• _WORK INSTRUCTIONS_
Retype each of the entries below word for word, with no changes.

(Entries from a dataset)
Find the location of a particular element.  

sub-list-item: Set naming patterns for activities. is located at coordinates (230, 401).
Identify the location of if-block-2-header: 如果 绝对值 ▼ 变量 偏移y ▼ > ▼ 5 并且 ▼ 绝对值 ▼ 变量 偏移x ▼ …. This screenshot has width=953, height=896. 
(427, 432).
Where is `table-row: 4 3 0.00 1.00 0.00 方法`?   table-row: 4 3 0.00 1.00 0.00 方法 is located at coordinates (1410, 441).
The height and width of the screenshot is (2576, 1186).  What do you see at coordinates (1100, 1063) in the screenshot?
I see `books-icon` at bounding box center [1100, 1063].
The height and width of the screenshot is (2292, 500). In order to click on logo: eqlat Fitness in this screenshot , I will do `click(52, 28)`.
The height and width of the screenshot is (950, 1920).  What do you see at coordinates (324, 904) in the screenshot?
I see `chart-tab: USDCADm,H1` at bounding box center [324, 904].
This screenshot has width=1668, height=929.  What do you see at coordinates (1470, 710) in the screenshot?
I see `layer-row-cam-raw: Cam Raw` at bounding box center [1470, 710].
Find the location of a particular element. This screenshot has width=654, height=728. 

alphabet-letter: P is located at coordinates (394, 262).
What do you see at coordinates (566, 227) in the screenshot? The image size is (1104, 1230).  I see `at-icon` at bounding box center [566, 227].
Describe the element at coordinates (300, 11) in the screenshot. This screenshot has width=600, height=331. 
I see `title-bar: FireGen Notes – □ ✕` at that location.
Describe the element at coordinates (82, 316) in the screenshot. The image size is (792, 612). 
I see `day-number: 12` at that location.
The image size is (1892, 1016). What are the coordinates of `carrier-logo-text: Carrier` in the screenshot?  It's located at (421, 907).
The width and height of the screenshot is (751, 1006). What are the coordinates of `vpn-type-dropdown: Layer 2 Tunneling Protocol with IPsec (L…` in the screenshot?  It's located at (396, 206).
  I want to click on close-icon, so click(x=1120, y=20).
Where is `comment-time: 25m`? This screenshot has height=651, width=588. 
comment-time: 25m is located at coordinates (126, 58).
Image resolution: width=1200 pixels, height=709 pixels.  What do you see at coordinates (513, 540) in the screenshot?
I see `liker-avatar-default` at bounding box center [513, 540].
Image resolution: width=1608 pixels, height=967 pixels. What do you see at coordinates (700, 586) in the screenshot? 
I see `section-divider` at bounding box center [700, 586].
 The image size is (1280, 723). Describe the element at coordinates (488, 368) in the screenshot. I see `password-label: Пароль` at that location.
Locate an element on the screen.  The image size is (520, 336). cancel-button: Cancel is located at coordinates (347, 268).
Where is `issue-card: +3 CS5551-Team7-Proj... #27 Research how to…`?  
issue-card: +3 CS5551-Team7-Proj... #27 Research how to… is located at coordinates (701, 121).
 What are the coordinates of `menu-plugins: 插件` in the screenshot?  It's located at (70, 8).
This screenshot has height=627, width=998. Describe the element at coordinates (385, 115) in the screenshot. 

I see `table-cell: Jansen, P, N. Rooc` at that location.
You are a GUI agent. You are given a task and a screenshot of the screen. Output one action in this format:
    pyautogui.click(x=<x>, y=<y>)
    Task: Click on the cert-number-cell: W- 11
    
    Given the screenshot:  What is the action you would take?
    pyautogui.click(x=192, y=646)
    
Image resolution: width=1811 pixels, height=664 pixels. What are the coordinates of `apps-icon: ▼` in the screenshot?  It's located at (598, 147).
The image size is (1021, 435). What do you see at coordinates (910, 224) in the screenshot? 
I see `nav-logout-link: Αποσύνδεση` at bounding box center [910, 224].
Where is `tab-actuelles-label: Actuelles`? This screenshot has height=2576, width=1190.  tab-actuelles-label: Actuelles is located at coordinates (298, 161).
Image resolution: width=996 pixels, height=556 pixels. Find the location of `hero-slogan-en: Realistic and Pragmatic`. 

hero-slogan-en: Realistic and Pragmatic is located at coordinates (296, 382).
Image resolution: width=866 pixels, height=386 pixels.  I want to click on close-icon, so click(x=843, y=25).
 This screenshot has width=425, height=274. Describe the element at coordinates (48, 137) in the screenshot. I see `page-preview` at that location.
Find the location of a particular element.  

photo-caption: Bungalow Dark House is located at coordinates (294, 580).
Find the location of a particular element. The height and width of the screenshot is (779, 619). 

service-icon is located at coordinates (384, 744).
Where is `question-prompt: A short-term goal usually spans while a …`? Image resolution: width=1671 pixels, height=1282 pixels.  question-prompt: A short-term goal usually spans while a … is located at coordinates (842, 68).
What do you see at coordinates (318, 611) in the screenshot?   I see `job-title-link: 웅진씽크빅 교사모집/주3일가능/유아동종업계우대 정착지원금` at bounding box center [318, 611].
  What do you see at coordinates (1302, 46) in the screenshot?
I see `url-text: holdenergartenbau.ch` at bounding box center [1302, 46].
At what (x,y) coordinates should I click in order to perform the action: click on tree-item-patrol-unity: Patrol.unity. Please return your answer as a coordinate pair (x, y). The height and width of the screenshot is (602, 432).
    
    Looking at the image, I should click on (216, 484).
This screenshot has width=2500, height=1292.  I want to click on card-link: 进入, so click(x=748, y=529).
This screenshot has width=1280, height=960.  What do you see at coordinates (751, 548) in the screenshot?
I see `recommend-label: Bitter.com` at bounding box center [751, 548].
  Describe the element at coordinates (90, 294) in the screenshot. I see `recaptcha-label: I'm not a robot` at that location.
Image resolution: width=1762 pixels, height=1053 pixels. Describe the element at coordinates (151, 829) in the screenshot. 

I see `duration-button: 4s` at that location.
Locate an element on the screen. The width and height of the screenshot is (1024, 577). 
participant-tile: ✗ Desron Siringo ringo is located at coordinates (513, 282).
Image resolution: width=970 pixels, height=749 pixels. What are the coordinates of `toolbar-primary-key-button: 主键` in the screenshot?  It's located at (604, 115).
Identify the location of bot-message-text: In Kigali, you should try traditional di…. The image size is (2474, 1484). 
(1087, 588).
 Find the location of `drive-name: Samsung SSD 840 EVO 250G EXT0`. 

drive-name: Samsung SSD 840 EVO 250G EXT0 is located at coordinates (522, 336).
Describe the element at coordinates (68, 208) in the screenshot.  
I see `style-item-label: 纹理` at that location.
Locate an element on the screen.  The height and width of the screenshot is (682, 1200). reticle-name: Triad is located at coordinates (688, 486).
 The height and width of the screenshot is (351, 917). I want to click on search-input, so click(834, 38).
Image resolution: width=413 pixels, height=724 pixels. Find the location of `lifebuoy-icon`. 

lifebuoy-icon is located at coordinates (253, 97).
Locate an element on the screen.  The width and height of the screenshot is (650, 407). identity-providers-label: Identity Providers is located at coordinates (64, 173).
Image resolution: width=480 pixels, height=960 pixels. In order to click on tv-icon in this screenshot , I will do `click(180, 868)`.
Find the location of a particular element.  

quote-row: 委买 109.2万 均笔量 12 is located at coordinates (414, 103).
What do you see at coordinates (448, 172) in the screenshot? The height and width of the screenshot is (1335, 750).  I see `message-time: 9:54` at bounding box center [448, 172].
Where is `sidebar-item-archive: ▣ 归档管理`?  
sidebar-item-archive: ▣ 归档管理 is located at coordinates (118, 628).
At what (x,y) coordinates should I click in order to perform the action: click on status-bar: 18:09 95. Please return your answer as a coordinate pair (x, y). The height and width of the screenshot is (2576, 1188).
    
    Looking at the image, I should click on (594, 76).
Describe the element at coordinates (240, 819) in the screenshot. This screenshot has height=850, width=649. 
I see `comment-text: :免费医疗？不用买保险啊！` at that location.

• _ANSWER TO THIS TASK_
Find the location of a particular element.  

sub-list-item: Set naming patterns for activities. is located at coordinates (230, 401).
Identify the location of if-block-2-header: 如果 绝对值 ▼ 变量 偏移y ▼ > ▼ 5 并且 ▼ 绝对值 ▼ 变量 偏移x ▼ …. This screenshot has width=953, height=896. 
(427, 432).
Where is `table-row: 4 3 0.00 1.00 0.00 方法`?   table-row: 4 3 0.00 1.00 0.00 方法 is located at coordinates (1410, 441).
The height and width of the screenshot is (2576, 1186).  What do you see at coordinates (1100, 1063) in the screenshot?
I see `books-icon` at bounding box center [1100, 1063].
The height and width of the screenshot is (2292, 500). In order to click on logo: eqlat Fitness in this screenshot , I will do `click(52, 28)`.
The height and width of the screenshot is (950, 1920).  What do you see at coordinates (324, 904) in the screenshot?
I see `chart-tab: USDCADm,H1` at bounding box center [324, 904].
This screenshot has width=1668, height=929.  What do you see at coordinates (1470, 710) in the screenshot?
I see `layer-row-cam-raw: Cam Raw` at bounding box center [1470, 710].
Find the location of a particular element. This screenshot has width=654, height=728. 

alphabet-letter: P is located at coordinates (394, 262).
What do you see at coordinates (566, 227) in the screenshot? The image size is (1104, 1230).  I see `at-icon` at bounding box center [566, 227].
Describe the element at coordinates (300, 11) in the screenshot. This screenshot has width=600, height=331. 
I see `title-bar: FireGen Notes – □ ✕` at that location.
Describe the element at coordinates (82, 316) in the screenshot. The image size is (792, 612). 
I see `day-number: 12` at that location.
The image size is (1892, 1016). What are the coordinates of `carrier-logo-text: Carrier` in the screenshot?  It's located at (421, 907).
The width and height of the screenshot is (751, 1006). What are the coordinates of `vpn-type-dropdown: Layer 2 Tunneling Protocol with IPsec (L…` in the screenshot?  It's located at (396, 206).
  I want to click on close-icon, so click(x=1120, y=20).
Where is `comment-time: 25m`? This screenshot has height=651, width=588. 
comment-time: 25m is located at coordinates (126, 58).
Image resolution: width=1200 pixels, height=709 pixels.  What do you see at coordinates (513, 540) in the screenshot?
I see `liker-avatar-default` at bounding box center [513, 540].
Image resolution: width=1608 pixels, height=967 pixels. What do you see at coordinates (700, 586) in the screenshot? 
I see `section-divider` at bounding box center [700, 586].
 The image size is (1280, 723). Describe the element at coordinates (488, 368) in the screenshot. I see `password-label: Пароль` at that location.
Locate an element on the screen.  The image size is (520, 336). cancel-button: Cancel is located at coordinates (347, 268).
Where is `issue-card: +3 CS5551-Team7-Proj... #27 Research how to…`?  
issue-card: +3 CS5551-Team7-Proj... #27 Research how to… is located at coordinates (701, 121).
 What are the coordinates of `menu-plugins: 插件` in the screenshot?  It's located at (70, 8).
This screenshot has height=627, width=998. Describe the element at coordinates (385, 115) in the screenshot. 

I see `table-cell: Jansen, P, N. Rooc` at that location.
You are a GUI agent. You are given a task and a screenshot of the screen. Output one action in this format:
    pyautogui.click(x=<x>, y=<y>)
    Task: Click on the cert-number-cell: W- 11
    
    Given the screenshot:  What is the action you would take?
    pyautogui.click(x=192, y=646)
    
Image resolution: width=1811 pixels, height=664 pixels. What are the coordinates of `apps-icon: ▼` in the screenshot?  It's located at (598, 147).
The image size is (1021, 435). What do you see at coordinates (910, 224) in the screenshot? 
I see `nav-logout-link: Αποσύνδεση` at bounding box center [910, 224].
Where is `tab-actuelles-label: Actuelles`? This screenshot has height=2576, width=1190.  tab-actuelles-label: Actuelles is located at coordinates (298, 161).
Image resolution: width=996 pixels, height=556 pixels. Find the location of `hero-slogan-en: Realistic and Pragmatic`. 

hero-slogan-en: Realistic and Pragmatic is located at coordinates (296, 382).
Image resolution: width=866 pixels, height=386 pixels.  I want to click on close-icon, so click(x=843, y=25).
 This screenshot has width=425, height=274. Describe the element at coordinates (48, 137) in the screenshot. I see `page-preview` at that location.
Find the location of a particular element.  

photo-caption: Bungalow Dark House is located at coordinates (294, 580).
Find the location of a particular element. The height and width of the screenshot is (779, 619). 

service-icon is located at coordinates (384, 744).
Where is `question-prompt: A short-term goal usually spans while a …`? Image resolution: width=1671 pixels, height=1282 pixels.  question-prompt: A short-term goal usually spans while a … is located at coordinates (842, 68).
What do you see at coordinates (318, 611) in the screenshot?   I see `job-title-link: 웅진씽크빅 교사모집/주3일가능/유아동종업계우대 정착지원금` at bounding box center [318, 611].
  What do you see at coordinates (1302, 46) in the screenshot?
I see `url-text: holdenergartenbau.ch` at bounding box center [1302, 46].
At what (x,y) coordinates should I click in order to perform the action: click on tree-item-patrol-unity: Patrol.unity. Please return your answer as a coordinate pair (x, y). The height and width of the screenshot is (602, 432).
    
    Looking at the image, I should click on (216, 484).
This screenshot has width=2500, height=1292.  I want to click on card-link: 进入, so click(x=748, y=529).
This screenshot has width=1280, height=960.  What do you see at coordinates (751, 548) in the screenshot?
I see `recommend-label: Bitter.com` at bounding box center [751, 548].
  Describe the element at coordinates (90, 294) in the screenshot. I see `recaptcha-label: I'm not a robot` at that location.
Image resolution: width=1762 pixels, height=1053 pixels. Describe the element at coordinates (151, 829) in the screenshot. 

I see `duration-button: 4s` at that location.
Locate an element on the screen. The width and height of the screenshot is (1024, 577). 
participant-tile: ✗ Desron Siringo ringo is located at coordinates (513, 282).
Image resolution: width=970 pixels, height=749 pixels. What are the coordinates of `toolbar-primary-key-button: 主键` in the screenshot?  It's located at (604, 115).
Identify the location of bot-message-text: In Kigali, you should try traditional di…. The image size is (2474, 1484). 
(1087, 588).
 Find the location of `drive-name: Samsung SSD 840 EVO 250G EXT0`. 

drive-name: Samsung SSD 840 EVO 250G EXT0 is located at coordinates (522, 336).
Describe the element at coordinates (68, 208) in the screenshot.  
I see `style-item-label: 纹理` at that location.
Locate an element on the screen.  The height and width of the screenshot is (682, 1200). reticle-name: Triad is located at coordinates (688, 486).
 The height and width of the screenshot is (351, 917). I want to click on search-input, so click(834, 38).
Image resolution: width=413 pixels, height=724 pixels. Find the location of `lifebuoy-icon`. 

lifebuoy-icon is located at coordinates (253, 97).
Locate an element on the screen.  The width and height of the screenshot is (650, 407). identity-providers-label: Identity Providers is located at coordinates (64, 173).
Image resolution: width=480 pixels, height=960 pixels. In order to click on tv-icon in this screenshot , I will do `click(180, 868)`.
Find the location of a particular element.  

quote-row: 委买 109.2万 均笔量 12 is located at coordinates (414, 103).
What do you see at coordinates (448, 172) in the screenshot? The height and width of the screenshot is (1335, 750).  I see `message-time: 9:54` at bounding box center [448, 172].
Where is `sidebar-item-archive: ▣ 归档管理`?  
sidebar-item-archive: ▣ 归档管理 is located at coordinates (118, 628).
At what (x,y) coordinates should I click in order to perform the action: click on status-bar: 18:09 95. Please return your answer as a coordinate pair (x, y). The height and width of the screenshot is (2576, 1188).
    
    Looking at the image, I should click on (594, 76).
Describe the element at coordinates (240, 819) in the screenshot. This screenshot has height=850, width=649. 
I see `comment-text: :免费医疗？不用买保险啊！` at that location.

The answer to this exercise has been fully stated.